A March 2001 Quinnipiac University poll found that 87 percent of New York state voters supported a ban on using handheld cell phones while driving.
A few months later, New York became the first state to pass legislation banning the use of a handheld cell phone while behind the wheel.
Though the poll can’t take all the credit for the passing of the cell phone bill, the QU survey was still one of the factors that led to the new legislation, said Doug Schwartz, director of the Quinnipiac University poll.
A New York Times article published June 26, 2001, agreed, saying that the “bill got an extra boost” from the results of the poll.
And since 2001, seven states – including Connecticut – have followed in New York’s footsteps, prohibiting handheld cell phone use while driving, according to the Governors Highway Safety Association.
“Poll results play a critical role in the political arena,” said Chuck Swirsky, campaign manager for Congresswoman Rosa DeLauro. “They are a great way for elected officials and candidates to get a clear picture of how the public feels about the issues.”

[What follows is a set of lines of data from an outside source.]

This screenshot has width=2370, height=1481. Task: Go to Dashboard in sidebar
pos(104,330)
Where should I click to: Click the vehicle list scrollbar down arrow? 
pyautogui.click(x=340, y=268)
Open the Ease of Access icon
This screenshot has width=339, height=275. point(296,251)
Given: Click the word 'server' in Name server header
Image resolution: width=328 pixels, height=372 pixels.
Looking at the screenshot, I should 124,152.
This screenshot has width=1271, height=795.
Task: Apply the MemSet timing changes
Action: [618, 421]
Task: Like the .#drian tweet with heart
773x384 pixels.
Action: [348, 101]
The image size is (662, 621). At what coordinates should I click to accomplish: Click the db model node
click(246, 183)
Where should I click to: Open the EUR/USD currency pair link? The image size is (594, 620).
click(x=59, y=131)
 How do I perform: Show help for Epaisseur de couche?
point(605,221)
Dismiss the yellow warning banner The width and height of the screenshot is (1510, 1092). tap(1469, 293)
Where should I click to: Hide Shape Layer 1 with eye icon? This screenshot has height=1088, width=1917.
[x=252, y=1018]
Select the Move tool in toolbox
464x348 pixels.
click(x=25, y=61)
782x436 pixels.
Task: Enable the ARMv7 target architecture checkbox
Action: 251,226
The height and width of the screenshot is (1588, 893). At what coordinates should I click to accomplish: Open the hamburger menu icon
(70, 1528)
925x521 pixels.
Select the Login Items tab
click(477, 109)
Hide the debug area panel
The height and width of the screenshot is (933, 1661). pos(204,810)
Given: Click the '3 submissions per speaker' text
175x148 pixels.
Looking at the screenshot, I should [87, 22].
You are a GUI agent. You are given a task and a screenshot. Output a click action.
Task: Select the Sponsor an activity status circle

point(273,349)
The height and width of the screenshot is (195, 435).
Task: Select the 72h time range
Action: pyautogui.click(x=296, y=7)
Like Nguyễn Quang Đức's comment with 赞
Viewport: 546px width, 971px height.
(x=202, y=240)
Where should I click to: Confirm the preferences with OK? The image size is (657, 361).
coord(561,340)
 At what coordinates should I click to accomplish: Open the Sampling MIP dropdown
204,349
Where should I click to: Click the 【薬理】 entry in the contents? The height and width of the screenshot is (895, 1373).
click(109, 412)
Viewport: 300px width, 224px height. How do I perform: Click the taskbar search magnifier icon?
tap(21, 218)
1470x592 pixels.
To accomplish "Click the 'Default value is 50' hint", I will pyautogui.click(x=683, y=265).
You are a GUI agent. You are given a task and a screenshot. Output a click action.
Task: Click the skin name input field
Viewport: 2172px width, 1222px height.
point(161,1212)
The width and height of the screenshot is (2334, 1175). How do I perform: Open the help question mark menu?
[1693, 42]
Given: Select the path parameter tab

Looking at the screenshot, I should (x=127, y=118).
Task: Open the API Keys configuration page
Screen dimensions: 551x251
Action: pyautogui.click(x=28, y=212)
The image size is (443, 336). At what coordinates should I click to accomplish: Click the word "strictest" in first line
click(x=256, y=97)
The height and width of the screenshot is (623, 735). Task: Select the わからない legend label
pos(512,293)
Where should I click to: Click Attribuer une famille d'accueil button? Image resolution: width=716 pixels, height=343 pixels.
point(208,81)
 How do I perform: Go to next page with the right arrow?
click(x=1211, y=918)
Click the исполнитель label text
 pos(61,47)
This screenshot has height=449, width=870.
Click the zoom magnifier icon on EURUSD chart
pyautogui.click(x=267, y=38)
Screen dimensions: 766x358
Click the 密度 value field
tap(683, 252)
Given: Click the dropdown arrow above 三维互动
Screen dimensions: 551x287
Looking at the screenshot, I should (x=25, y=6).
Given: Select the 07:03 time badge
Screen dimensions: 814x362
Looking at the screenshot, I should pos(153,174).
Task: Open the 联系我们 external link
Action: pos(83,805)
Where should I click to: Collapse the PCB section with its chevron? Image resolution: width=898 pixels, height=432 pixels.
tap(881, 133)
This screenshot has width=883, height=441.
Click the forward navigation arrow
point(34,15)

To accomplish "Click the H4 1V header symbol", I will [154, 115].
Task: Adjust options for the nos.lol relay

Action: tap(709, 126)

The Quinnipiac poll started in 1988 by a marketing research professor, according to Schwartz. It now releases about 100 polls each year. The independent, school-funded survey uses 300 to 400 part-time interviewers, half of which are Quinnipiac students during the academic year, he said.
“A poll is the most accurate way to measure public opinion,” said Schwartz. “[And] elected officials want to know what issues are most important to voters.”
One issue closer to home – because of the Cheshire home invasion murders and ongoing trial – is whether the death penalty should be abolished. One of the two defendants, Steven Hayes, was sentenced to death last year and the trial of the second defendant, Joshua Komisarjevsky, is scheduled to start in September.
Connecticut came close to repealing the death penalty until the testimony of Dr. William Petit, the husband and father of the three victims, to withdraw her support of the bill.
Also playing a factor in the decision? A Quinnipiac poll finding 67 percent of Connecticut voters in favor of the death penalty, said Jim Shay, assistant managing editor of the Connecticut Post.
“I’m not saying the poll was a major factor but it played a part,” he said. “It gave legislators pause.”
Shay said it was “an element of the story” that the Post published about the death penalty repeal's failure to pass.
The death penalty poll surveyed 1,693 registered Connecticut voters and had a margin of error of plus or minus 2.4 percentage points.
Over the years of its existence, the Quinnipiac poll has been lauded as one of the most accurate polls in the nation. Nate Silver, a New York Times blogger, called the Quinnipiac polling firm the “most accurate survey” when reporting figures for the 2010 Senate and gubernatorial races. The Quinnipiac poll “missed the final margin between the candidates by 3.3 points” and “showed little overall bias,” according to the blog post.
Schwartz said there are many factors in obtaining an accurate sample. First, it’s crucial to have a large random sample. In order to have a margin of error of plus or minus 3 percentage points, about a thousand people need to be polled, he said. It’s also important to avoid shortcuts, like using a phone book that excludes unlisted numbers, said Schwartz.
The Quinnipiac poll uses a “random digital dialing” system that has a computer generate phone numbers, which includes unlisted and cell phones.
Another strength to the system: Interviewers call a telephone number four times before giving up on the potential respondent. With the 2012 elections approaching, it looks like QU pollers will be busy making calls.